| Komisyon Adı | : | PLAN VE BÜTÇE KOMİSYONU |
| Konu | : | Askerlik Kanunu ile Bazı Kanun ve Kanun Hükmünde Kararnamelerde Değişiklik Yapılmasına Dair Kanun Tasarısı (1/414) |
| Dönemi | : | 26 |
| Yasama Yılı | : | 1 |
| Tarih | : | 07 .01.2016 |
BİHLUN TAMAYLIGİL (İstanbul) - Teşekkür ederim Sayın Başkan.
Şimdi, özelikle bu kanun maddesiyle ilgili bu kadar uzun ve üzerinde tartışarak devam etmemizde herhâlde Sayıştay ve Sayıştayla ilgili kanun yapma anlayışında 2010'dan sonraki süreçte ortaya çıkan Sayıştayı pasivize etme, baypas etme, yetkilerini elinden alma, Sayıştayla ilgili olarak ortaya çıkmış raporların "duman eder" korkusuyla ilgili olarak, birçok kurum ve kuruluşla ilgili "duman eder" korkusundan Sayıştayın adı geçen veyahut onun denetiminde olan veya olması gereken süreçlerde yine "Nereden bir baypas yaparız, nereden bir farklı yerden dolanırız?" mantığıyla ortaya çıkan bir tercih, bir yasa yapma anlayışını, maalesef, burada da görüyoruz.
Geçtiğimiz tasarı üzerinde konuşulurken ve o tasarının çıkartılma sürecinde de bugün buraya gelip üzerinde bu kadar yoğun konuştuğumuzda da böyle bir baktığınızda Anayasa ve ilgili yasalarla aykırılığı net olarak ortaya konmuş bir maddede ısrarcı olmak ve maddeyle ilgili önergenin gerekçeleriyle de beraber baktığınızda bu gerekçelerin var olan fiilî durumu maalesef çözmediğini ortaya koyan görüşlere rağmen, inanıyorum ve görüyorum ki biraz sonra yine parmaklar kalkacak, Anayasa ne derse desin, Anayasa Mahkemesi ne derse desin, ilgili yasalar ne derse desin bu yasa buradan, Komisyondan geçip Genel Kurula kadar gidecek.
Çok açık Anayasa Mahkemesi kelime kelime neden iptal ettiğini anlatmış. 5018 sayılı Kanun Sayıştayın denetim yetkisini nasıl kullanacağını çok net anlatmış ve yine bizim yasama içerisinde Sayıştaydan nasıl görüş almamız gerektiğini de yazılı olarak anlatımlı oltaya koymuş. Bunların hiçbirisi yapılmamış, bu var olanlar dikkate alınmamış ama "Biz böyle istedik, Sayıştaydan rahatsızız." Bunu da açık azık söyleyin. "Sayıştaydan rahatsızız, onun denetiminden rahatsızız."ı burada bir kanun uygulamasıyla ortaya koyan bir tercihle direte direte, devamlı olarak karşımıza çıkaran bir anlayışı sergiliyorsunuz.

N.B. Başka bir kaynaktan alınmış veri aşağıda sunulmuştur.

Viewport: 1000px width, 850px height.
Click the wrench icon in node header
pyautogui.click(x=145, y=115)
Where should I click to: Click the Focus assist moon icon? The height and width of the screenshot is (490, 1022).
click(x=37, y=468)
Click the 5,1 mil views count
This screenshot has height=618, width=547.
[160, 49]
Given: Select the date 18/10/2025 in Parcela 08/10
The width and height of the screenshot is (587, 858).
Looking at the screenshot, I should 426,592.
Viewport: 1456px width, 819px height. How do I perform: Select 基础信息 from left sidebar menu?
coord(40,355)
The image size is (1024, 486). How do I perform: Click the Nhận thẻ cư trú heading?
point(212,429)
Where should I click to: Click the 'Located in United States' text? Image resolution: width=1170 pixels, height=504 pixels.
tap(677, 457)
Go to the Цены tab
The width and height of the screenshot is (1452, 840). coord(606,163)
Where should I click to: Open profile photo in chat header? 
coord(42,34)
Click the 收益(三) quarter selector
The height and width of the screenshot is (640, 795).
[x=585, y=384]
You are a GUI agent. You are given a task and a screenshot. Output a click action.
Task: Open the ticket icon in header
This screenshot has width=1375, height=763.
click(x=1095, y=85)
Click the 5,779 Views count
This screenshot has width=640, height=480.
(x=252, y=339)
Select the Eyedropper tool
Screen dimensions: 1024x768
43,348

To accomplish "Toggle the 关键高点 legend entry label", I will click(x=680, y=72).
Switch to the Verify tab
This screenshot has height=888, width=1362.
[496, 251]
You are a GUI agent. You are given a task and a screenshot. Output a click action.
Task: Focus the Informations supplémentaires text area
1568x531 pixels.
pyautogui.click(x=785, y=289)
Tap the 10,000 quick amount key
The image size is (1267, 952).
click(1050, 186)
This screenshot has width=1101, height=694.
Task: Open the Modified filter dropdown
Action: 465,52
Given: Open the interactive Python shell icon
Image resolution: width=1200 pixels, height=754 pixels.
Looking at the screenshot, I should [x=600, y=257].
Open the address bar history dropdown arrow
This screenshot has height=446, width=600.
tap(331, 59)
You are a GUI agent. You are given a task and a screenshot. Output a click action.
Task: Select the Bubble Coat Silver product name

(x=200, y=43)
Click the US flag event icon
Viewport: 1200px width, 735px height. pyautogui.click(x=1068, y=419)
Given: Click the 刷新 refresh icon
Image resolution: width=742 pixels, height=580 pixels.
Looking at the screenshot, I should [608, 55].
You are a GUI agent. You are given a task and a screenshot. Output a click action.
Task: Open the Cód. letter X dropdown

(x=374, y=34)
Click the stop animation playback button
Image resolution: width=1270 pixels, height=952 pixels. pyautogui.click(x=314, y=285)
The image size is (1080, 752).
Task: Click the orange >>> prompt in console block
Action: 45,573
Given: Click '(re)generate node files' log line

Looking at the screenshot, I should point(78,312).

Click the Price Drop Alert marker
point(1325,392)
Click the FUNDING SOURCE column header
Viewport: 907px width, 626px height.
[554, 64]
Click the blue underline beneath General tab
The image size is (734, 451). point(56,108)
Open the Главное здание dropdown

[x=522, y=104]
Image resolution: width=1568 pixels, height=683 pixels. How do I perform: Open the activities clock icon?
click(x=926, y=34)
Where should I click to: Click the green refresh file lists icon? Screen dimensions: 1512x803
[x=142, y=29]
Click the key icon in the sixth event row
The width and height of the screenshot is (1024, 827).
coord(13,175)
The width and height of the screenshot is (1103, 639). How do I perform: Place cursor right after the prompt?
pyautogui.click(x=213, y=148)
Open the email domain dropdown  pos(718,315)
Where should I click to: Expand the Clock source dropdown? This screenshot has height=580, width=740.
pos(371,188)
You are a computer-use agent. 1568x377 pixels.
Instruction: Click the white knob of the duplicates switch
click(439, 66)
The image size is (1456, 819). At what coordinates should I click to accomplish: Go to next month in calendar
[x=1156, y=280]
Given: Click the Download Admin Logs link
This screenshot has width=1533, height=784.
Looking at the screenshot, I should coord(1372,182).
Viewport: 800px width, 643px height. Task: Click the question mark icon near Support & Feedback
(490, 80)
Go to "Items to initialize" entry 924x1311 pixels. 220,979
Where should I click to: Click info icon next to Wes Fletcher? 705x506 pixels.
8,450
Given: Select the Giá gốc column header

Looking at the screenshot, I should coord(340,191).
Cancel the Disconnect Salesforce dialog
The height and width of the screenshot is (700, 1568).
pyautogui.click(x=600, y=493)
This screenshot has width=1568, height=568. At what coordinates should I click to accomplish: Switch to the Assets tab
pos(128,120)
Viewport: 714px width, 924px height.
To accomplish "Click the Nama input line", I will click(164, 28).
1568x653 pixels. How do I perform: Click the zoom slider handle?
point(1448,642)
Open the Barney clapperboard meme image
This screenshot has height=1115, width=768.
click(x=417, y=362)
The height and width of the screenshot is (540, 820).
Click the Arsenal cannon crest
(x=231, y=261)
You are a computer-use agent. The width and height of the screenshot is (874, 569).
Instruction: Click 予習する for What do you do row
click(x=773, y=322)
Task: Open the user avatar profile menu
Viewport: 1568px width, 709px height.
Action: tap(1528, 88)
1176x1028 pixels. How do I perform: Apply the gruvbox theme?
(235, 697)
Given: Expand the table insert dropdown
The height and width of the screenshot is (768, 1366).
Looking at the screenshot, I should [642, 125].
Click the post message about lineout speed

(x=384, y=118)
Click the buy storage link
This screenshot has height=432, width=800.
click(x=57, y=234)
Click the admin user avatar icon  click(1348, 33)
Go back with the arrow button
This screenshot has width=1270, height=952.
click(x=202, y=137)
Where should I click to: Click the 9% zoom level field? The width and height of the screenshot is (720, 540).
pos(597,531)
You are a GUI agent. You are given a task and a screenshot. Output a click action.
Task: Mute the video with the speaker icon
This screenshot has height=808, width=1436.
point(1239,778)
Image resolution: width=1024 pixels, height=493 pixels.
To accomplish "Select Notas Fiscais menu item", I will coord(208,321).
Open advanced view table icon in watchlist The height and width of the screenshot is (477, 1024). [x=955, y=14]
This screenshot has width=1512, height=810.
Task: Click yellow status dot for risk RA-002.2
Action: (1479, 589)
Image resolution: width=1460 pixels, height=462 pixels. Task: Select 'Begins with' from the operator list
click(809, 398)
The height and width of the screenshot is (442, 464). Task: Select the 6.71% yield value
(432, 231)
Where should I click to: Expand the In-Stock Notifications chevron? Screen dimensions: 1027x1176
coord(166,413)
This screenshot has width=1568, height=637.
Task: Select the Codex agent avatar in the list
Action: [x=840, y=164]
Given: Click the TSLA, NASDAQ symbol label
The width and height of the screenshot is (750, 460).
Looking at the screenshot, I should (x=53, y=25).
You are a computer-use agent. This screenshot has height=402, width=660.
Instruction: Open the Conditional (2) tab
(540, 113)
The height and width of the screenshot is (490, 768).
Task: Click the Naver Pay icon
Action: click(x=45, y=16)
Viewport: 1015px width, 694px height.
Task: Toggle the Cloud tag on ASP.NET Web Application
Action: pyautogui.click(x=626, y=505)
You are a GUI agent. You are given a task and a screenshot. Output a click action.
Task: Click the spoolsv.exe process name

Şimdi, burada, yüzde 50'nin altında olmuş, üzerinde olmuş diye bakmamış Anayasa Mahkemesi, demiş ki: Hazinenin veyahut kamunun elindeki hisseyi kamu adına -çünkü kamunun elindeki hisse 78 milyonun ortaklığında olan bir hisse- onun adına Sayıştay görevlendirilmiş. Bizler, burada yasama kadar denetim görevini de yerine getiren kişileriz ve denetim yetkisini de Sayıştayın hazırlamış olduğu raporlamayla o denetim yetkisinin sağlıklı bir şekilde gerçekleştirerek bütçe hakkını kullanmak için burada görev ifa ediyoruz. Şimdi, bütün bu temel ilkeleri göz ardı ederek "İlla olacak, işte oradan olursa böyle... Yok, işte denetimi eksik kalmış, onu oradan..." Bir çok gerekçe ortaya konularak bu yapılıyor.
Şimdi, bu "ve" mantığıyla ortaya çıkan, yani yüzde 50 kamu payı altında olan ve Borsa İstanbul'da -eski İstanbul Menkul Kıymetler Borsası, o da şirketleşti, Borsa İstanbul oldu- işlem gören şirketler kimlerdir diye baktığınızda, karşınıza iki tane şirket çıkıyor açıkçası. Birisi TÜRK TELEKOM, diğeri Türk Hava Yolları. Ben, size, hani bu denetlenmesi dolaylı olarak... "Sayıştaya taşeron kullan." denilen bağımsız denetleme kurumları ki o da Sayıştay denetim tanımının tamamen çok dışında. Yani, böyle bir dolaylı denetim yetkisi var mı sizin verdiğiniz birilerine? Yok. Raporunuzu böyle bir taşeron hazırlayıp bilgilerini siz mi yazıyorsunuz bugüne kadar? Yok.
Bir TÜRK TELEKOM başlığındaki olayla kısaca anlatacağım, çok da uzatmayacağım. Çünkü biliyorum, ne kadar anlatsak, sabahtan itibaren pek çok konuda uzun uzun anlattık, yani bunların, anlatılanların hiçbir değer ifade etmediğini gösteren "parmak kaldır" anlayışıyla yasa yapmaya devam edeceksiniz.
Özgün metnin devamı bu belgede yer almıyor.